Question

If $$ \frac{(x+1)^2}{x^3+x}=\frac Ax+\frac{Bx+C}{x^2+1} $$, then $$ \sin^{-1}A+\tan^{-1}B+\sec^{-1}C= $$
Options:
A
$$ \frac\pi2 $$
B
$$ \frac\pi6 $$
C
0
D
$$ \frac{5\pi}6 $$

Answer

**step1** Understanding the problem and setting up partial fraction decomposition

The problem asks us to evaluate a trigonometric expression after first finding the values of A, B, and C from a given partial fraction decomposition.
The given equation is:
$$ \frac{(x+1)^2}{x^3+x}=\frac Ax+\frac{Bx+C}{x^2+1} $$
First, we observe that the denominator of the left-hand side can be factored as $$ x^3+x = x(x^2+1) $$.
So, the equation becomes:
$$ \frac{(x+1)^2}{x(x^2+1)}=\frac Ax+\frac{Bx+C}{x^2+1} $$
To find the values of A, B, and C, we will combine the terms on the right-hand side and equate the numerators.

**step2** Combining terms and equating numerators

We combine the terms on the right-hand side by finding a common denominator:
$$ \frac Ax+\frac{Bx+C}{x^2+1} = \frac{A(x^2+1)}{x(x^2+1)}+\frac{x(Bx+C)}{x(x^2+1)} $$
$$ = \frac{A(x^2+1) + x(Bx+C)}{x(x^2+1)} $$
Expanding the numerator:
$$ = \frac{Ax^2+A + Bx^2+Cx}{x(x^2+1)} $$
Grouping terms by powers of x:
$$ = \frac{(A+B)x^2+Cx+A}{x(x^2+1)} $$
Now, we equate this numerator with the numerator of the left-hand side of the original equation, which is $$ (x+1)^2 $$.
First, expand $$ (x+1)^2 = x^2+2x+1 $$.
So, we have:
$$ x^2+2x+1 = (A+B)x^2+Cx+A $$

**step3** Comparing coefficients to find A, B, and C

To find the values of A, B, and C, we compare the coefficients of the corresponding powers of x on both sides of the equation:
For the coefficient of $$ x^2 $$:
$$ 1 = A+B $$ (Equation 1)
For the coefficient of $$ x $$:
$$ 2 = C $$ (Equation 2)
For the constant term (coefficient of $$ x^0 $$):
$$ 1 = A $$ (Equation 3)
From Equation 3, we directly find $$ A=1 $$.
From Equation 2, we directly find $$ C=2 $$.
Now, substitute the value of A into Equation 1:
$$ 1 = 1+B $$
Subtract 1 from both sides:
$$ B = 1-1 $$
$$ B = 0 $$
So, we have found the values: $$ A=1 $$, $$ B=0 $$, and $$ C=2 $$.
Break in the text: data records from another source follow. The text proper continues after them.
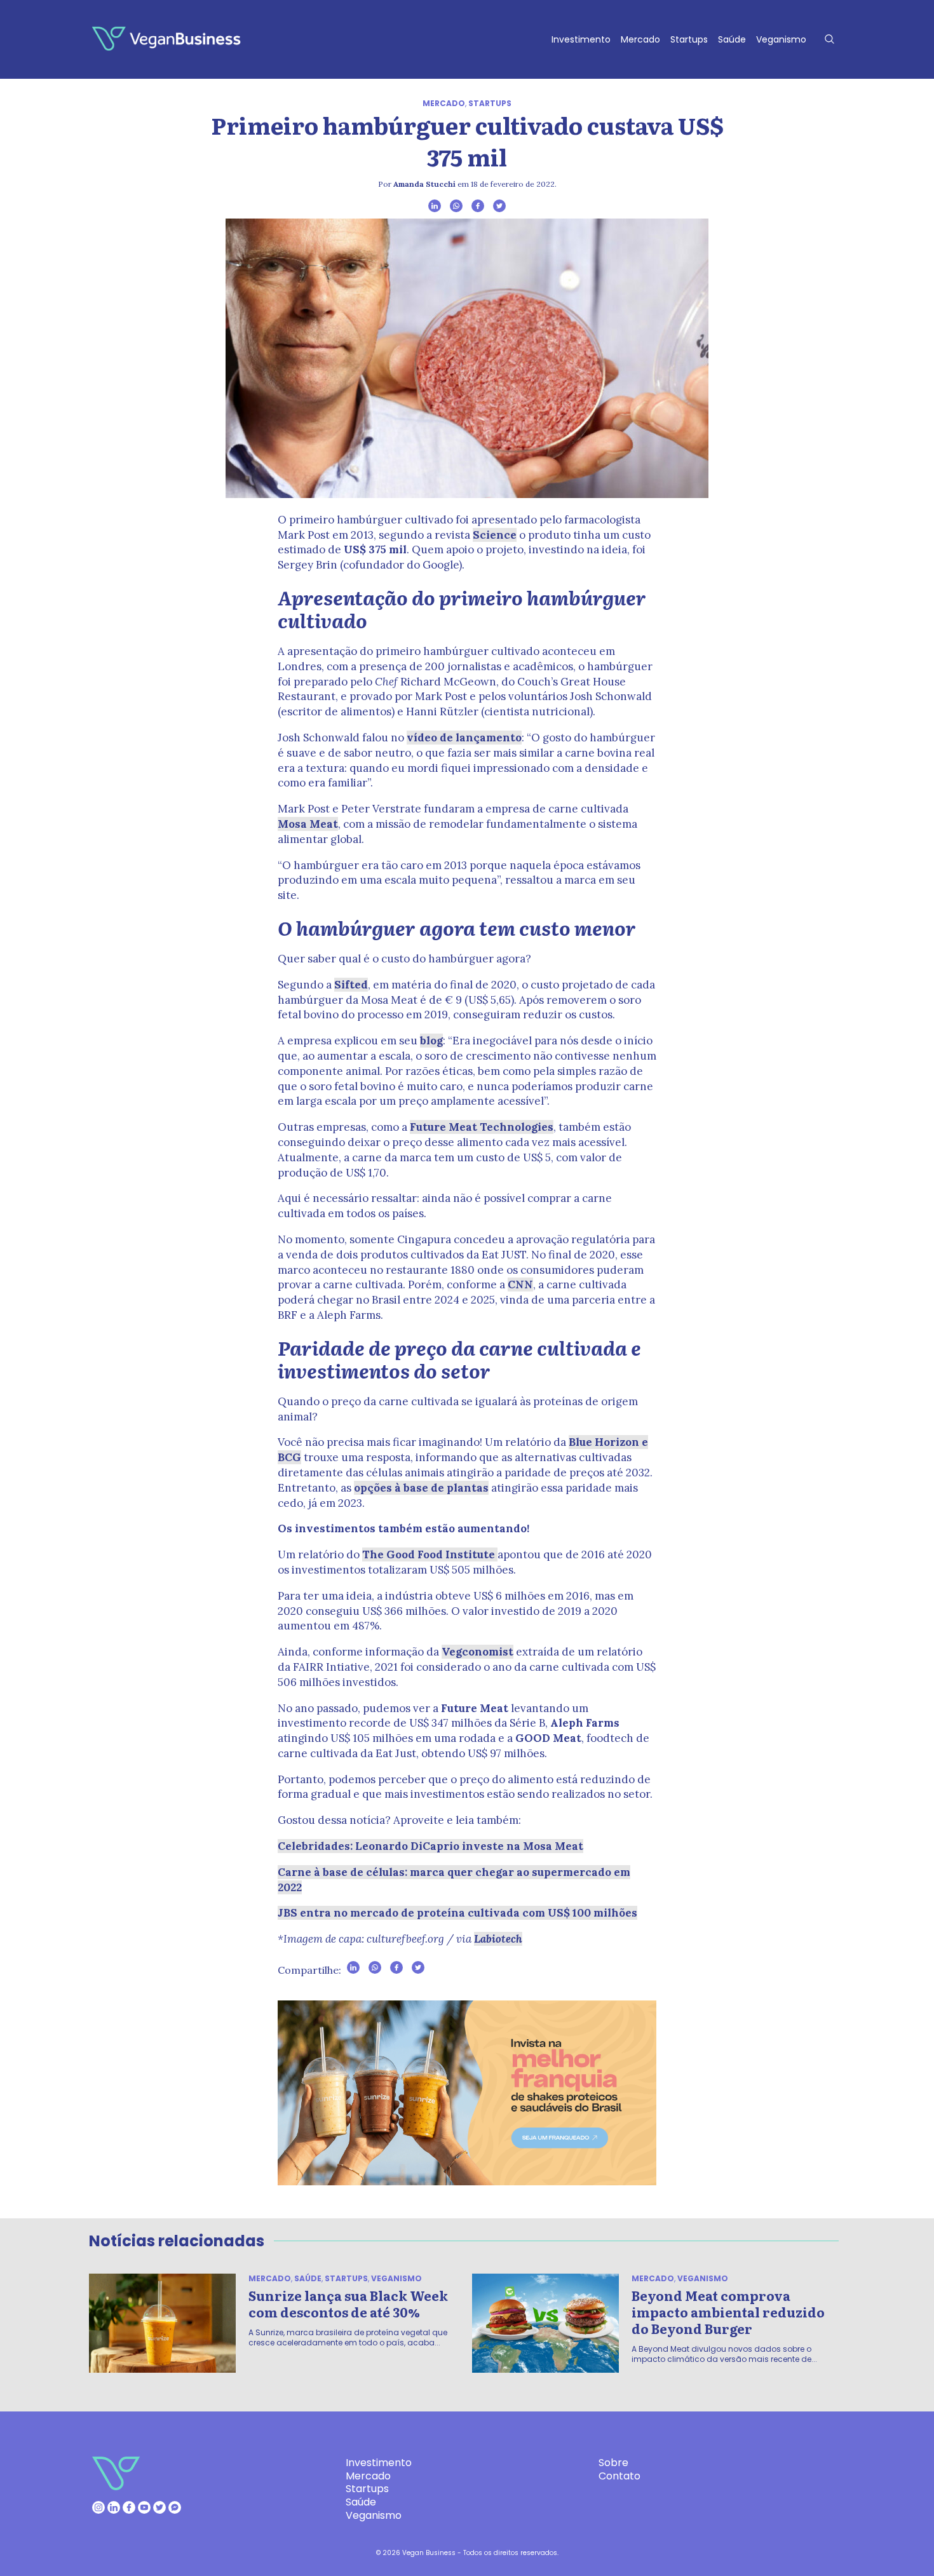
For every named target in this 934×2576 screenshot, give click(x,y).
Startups (689, 39)
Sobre (613, 2462)
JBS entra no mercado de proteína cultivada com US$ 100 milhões (457, 1913)
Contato (619, 2476)
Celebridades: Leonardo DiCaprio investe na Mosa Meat (430, 1846)
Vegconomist (477, 1652)
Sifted (351, 985)
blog (431, 1041)
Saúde (732, 39)
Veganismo (781, 39)
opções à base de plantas (421, 1488)
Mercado (640, 39)
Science (495, 535)
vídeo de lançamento (464, 738)
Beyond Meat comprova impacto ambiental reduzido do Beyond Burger (728, 2312)
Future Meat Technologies (481, 1127)
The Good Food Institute (429, 1554)
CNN (520, 1284)
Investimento (581, 39)
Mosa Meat (308, 824)
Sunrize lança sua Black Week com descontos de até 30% (348, 2303)
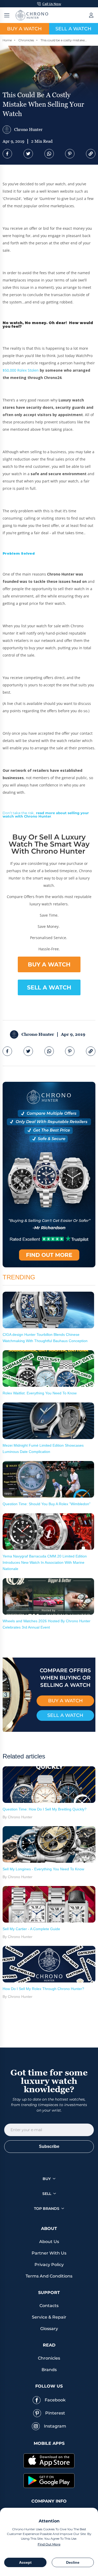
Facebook (55, 2399)
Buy (47, 2178)
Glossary (49, 2328)
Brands (49, 2369)
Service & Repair (49, 2317)
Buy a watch (24, 29)
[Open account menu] (91, 15)
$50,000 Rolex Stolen (21, 370)
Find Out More (49, 2544)
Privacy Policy (49, 2264)
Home (7, 40)
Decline (72, 2562)
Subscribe (49, 2146)
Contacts (49, 2305)
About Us (49, 2241)
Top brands (46, 2208)
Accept (25, 2562)
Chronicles (26, 40)
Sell (46, 2193)
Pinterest (55, 2413)
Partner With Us (49, 2253)
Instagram (55, 2426)
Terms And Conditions (49, 2276)
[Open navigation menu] (6, 15)
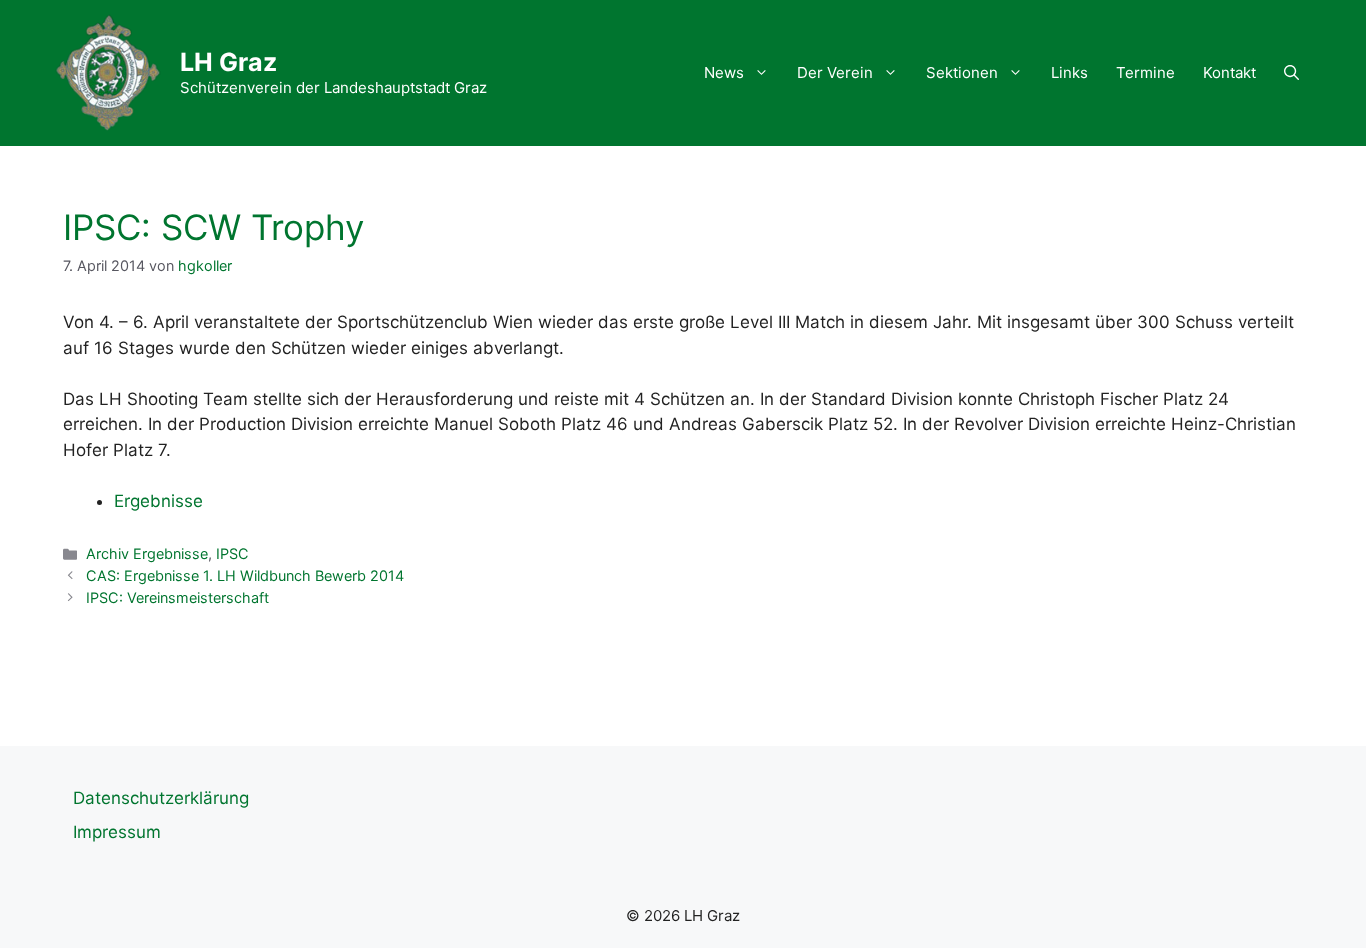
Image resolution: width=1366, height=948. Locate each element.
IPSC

**step4** Evaluating the inverse trigonometric expression

Now we need to evaluate the expression $$ \sin^{-1}A+\tan^{-1}B+\sec^{-1}C $$ using the values we found for A, B, and C.
Substitute $$ A=1 $$, $$ B=0 $$, and $$ C=2 $$ into the expression:
$$ \sin^{-1}(1)+\tan^{-1}(0)+\sec^{-1}(2) $$
Let's evaluate each term:
1. $$ \sin^{-1}(1) $$: This is the angle whose sine is 1. In the principal value range $$ \left[-\frac\pi2, \frac\pi2\right] $$, this angle is $$ \frac\pi2 $$.
2. $$ \tan^{-1}(0) $$: This is the angle whose tangent is 0. In the principal value range $$ \left(-\frac\pi2, \frac\pi2\right) $$, this angle is $$ 0 $$.
3. $$ \sec^{-1}(2) $$: This is the angle whose secant is 2. Since $$ \sec(\theta) = \frac{1}{\cos(\theta)} $$, this means $$ \cos(\theta) = \frac{1}{2} $$. In the principal value range $$ \left[0, \pi\right] $$, this angle is $$ \frac\pi3 $$.
Now, sum these values:
$$ \sin^{-1}(1)+\tan^{-1}(0)+\sec^{-1}(2) = \frac\pi2 + 0 + \frac\pi3 $$
To add these fractions, we find a common denominator, which is 6:
$$ \frac\pi2 = \frac{3\pi}{6} $$
$$ \frac\pi3 = \frac{2\pi}{6} $$
So, the sum is:
$$ \frac{3\pi}{6} + 0 + \frac{2\pi}{6} = \frac{3\pi+2\pi}{6} = \frac{5\pi}{6} $$
This result matches option D.